Certain chemotherapy drugs carry a higher risk of triggering infusion reactions than others. But a patient receiving a biologic infusion for arthritis can also experience these same reactions. The infusion-related risks come from the delivery method, while the more serious systemic side effects like immune suppression come from the chemotherapy drugs themselves.
How IV Access Works
Whether you’re receiving chemotherapy or another type of infusion, the IV access devices are largely the same. For short-term or simple infusions, a standard IV line inserted into a vein in your hand or arm is often enough.
For treatments that happen repeatedly over weeks or months, doctors typically place a more durable access device. A PICC line is a longer catheter threaded through an arm vein into a large vein near the heart.

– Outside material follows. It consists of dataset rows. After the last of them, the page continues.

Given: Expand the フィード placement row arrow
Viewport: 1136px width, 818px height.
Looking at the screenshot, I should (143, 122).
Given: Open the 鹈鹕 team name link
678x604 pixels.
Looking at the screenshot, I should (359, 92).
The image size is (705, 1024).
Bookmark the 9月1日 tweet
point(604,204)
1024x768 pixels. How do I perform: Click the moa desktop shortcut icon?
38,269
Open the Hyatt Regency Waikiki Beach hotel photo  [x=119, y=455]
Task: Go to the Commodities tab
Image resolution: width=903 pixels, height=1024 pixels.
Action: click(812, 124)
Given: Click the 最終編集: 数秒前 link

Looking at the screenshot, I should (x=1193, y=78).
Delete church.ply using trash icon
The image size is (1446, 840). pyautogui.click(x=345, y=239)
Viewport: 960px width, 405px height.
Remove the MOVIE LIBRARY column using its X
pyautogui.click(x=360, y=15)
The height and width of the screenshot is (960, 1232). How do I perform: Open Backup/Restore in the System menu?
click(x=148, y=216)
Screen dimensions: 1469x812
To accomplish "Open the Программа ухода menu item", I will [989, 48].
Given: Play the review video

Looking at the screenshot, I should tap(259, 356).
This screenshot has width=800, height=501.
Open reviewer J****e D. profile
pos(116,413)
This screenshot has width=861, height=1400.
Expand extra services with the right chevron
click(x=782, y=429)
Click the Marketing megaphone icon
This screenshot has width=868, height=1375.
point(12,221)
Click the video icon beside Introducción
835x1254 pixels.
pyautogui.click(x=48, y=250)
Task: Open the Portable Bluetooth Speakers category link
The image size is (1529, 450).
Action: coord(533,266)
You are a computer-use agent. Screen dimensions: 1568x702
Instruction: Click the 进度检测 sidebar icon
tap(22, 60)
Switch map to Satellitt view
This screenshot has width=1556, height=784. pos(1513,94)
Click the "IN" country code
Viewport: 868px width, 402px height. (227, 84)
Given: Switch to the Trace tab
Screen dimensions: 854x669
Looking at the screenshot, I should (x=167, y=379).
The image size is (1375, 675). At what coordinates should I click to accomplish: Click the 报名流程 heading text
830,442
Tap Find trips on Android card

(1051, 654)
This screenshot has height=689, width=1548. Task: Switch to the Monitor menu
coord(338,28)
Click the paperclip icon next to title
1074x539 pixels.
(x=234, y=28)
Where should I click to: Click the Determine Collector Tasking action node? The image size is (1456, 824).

An implanted port (sometimes called a port-a-cath) is a small device placed under the skin of the upper chest or arm, connected to a vein by an internal catheter. Ports are common in cancer treatment because they can stay in place for months or years and don’t require a new needle stick in a small vein each visit. But ports and PICC lines are also used for long-term antibiotic therapy, nutritional support, and other non-cancer infusions.
Where Infusions Happen
Both chemotherapy and non-chemotherapy infusions are given in similar settings. Hospital outpatient infusion centers are the most common, but standalone infusion clinics have become increasingly popular. These outpatient centers are designed around comfort, often offering private or semi-private suites with reclining chairs, streaming entertainment, and Wi-Fi. Some infusion therapies, particularly IV antibiotics or hydration, can even be administered at home by a visiting nurse.
The setting doesn’t tell you anything about what’s in the IV bag. A freestanding infusion center might serve cancer patients and autoimmune disease patients in the same room, using the same chairs and the same type of equipment, for very different medications with very different purposes.